6 mm i.d.
5 μm particle size. The mobile phases consisted of A (water–acetonitrile–acetic acid, 67:32:1 v/v/v) and B (water–acetic acid, 99:1 v/v). The gradient elution conditions were as follows: 0 min (20% A + 80% B); 4 min (30% A + 70% B); 8 min (40% A + 60% B); 12 min (65% A + 35% B); 16 min (80% A + 20% B); 20 min (95% A + 5% B); 21.8 min (97% A + 3% B); 24 min (100% A) and 60 min (100% A). The flow rate was 0.8 mL min−1 and the injection volume was 20 μL ( Quirós, Lage-Yusty, & López-Hernández, 2009). Before analysis, wines were filtered with a 0.45 μm filter with a PTFE membrane (Millipore, São Paulo, Brazil). The programmable variable wavelength UV–Vis detector system allows detection at different wavelengths; so λ = 360 nm was set to rutin and kaempferol U0126 nmr and λ = 373 nm was set to myricetin and quercetin. The fluorescence detector was set at λem = 392 nm and λex = 300 nm for trans-resveratrol. E7080 datasheet Data were presented as mean ± pooled standard deviation. A bivariate linear correlation matrix of the data, displayed in Pearson’s correlation coefficient (r), was produced to measure the association between the response variables, and the significance (p-value) of such correlations was also provided. Retail price, antioxidant activity measured by ORAC and DPPH, and overall sensory perception of quality were used to classify
the set of red wines using hierarchical cluster analysis (HCA) ( Fig. 1).
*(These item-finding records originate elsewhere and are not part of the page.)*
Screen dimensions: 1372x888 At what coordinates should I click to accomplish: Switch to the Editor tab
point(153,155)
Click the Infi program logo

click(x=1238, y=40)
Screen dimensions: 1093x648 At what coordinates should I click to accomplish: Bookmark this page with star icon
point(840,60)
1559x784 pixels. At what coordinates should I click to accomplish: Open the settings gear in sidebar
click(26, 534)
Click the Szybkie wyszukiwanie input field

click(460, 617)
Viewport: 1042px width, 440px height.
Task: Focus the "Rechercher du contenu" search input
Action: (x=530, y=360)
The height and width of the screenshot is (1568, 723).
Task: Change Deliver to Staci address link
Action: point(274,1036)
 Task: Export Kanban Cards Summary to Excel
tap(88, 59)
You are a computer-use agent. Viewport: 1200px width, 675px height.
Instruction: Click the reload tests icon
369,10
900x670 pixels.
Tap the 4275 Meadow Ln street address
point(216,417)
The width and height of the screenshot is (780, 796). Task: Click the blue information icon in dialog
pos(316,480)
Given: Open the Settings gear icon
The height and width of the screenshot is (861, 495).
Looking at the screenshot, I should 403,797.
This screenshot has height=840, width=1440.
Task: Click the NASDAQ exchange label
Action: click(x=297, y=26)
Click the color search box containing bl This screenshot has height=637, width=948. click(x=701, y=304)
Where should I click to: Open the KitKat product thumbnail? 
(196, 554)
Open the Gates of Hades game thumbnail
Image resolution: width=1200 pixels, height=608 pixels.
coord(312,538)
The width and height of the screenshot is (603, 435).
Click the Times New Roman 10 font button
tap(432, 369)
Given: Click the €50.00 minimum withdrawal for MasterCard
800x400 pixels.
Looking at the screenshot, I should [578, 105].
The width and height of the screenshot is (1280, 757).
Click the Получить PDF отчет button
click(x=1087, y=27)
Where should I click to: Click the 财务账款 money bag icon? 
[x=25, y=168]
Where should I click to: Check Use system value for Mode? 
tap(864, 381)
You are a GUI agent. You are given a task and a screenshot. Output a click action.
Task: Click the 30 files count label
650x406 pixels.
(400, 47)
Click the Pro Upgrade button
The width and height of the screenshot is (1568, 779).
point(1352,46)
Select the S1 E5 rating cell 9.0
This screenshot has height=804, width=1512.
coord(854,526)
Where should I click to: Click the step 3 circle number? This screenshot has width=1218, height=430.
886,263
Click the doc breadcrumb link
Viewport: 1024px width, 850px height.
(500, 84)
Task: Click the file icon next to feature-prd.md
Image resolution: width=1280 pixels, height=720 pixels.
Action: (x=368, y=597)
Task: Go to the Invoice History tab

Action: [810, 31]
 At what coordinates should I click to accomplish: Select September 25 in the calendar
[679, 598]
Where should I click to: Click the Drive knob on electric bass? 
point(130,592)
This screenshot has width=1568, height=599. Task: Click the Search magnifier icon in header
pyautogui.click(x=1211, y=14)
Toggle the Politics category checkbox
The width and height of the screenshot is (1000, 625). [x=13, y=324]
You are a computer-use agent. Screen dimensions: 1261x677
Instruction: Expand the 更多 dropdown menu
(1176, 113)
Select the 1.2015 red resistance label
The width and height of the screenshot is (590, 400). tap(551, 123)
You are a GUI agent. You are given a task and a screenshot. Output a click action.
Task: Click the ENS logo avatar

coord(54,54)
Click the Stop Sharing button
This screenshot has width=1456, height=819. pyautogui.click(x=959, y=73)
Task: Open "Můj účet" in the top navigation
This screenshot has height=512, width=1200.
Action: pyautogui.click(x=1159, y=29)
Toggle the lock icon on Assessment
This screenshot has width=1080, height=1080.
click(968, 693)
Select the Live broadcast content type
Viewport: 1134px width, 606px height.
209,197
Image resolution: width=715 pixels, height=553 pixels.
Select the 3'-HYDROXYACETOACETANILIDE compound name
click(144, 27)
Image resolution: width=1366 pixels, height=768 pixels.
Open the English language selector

For this purpose, the values were autoscaled, and
sample similarities were calculated based on the Euclidean distance and the Ward hierarchical agglomerative method. To characterise the red wines in each of the four suggested clusters, Hartley’s or Levene’s test was applied to check for homogeneity of variances, and one-way ANOVA and Tukey’s HSD post hoc tests were then conducted to identify contrasts among clusters. For the variables that presented non-homogenous variances (p < 0.05), the equivalent to ANOVA non-parametric test was used. p-Values below 0.05 were considered significant. Statistica 9.0 software (Stat-Soft, Tulsa, OK, USA) was used for all statistical procedures. The results (Table 1) showed that the inhibition of DPPH ranged from 47.93% to 66.70%, while Ketotifen the ORAC results varied from 13.87 mmol to 35.11 mmol TE/L. The redness of the wine varieties, measured by the a∗ coordinate, ranged from 39.17 to 52.60, while the colour intensity (C∗) ranged from 43.14 to 64.61. The phenolic compound contents varied within grape varieties and also within countries, as observed in Table 2: trans-resveratrol (1.56–4.30 mg/L), quercetin (5.18–21.81 mg/L), rutin (0.83–4.19), gallic acid (13.88–69.87 mg/L), caffeic acid (2.74–4.95 mg/L), epicatechin (19.75–44.53 mg/L), catechin (59.15–149.14 mg/L), myricetin (13.03–46.69 mg/L), ferulic acid (0.55–1.45 mg/L), p-coumaric acid (4.40–10.73 mg/L), vanillic acid (0.00–1.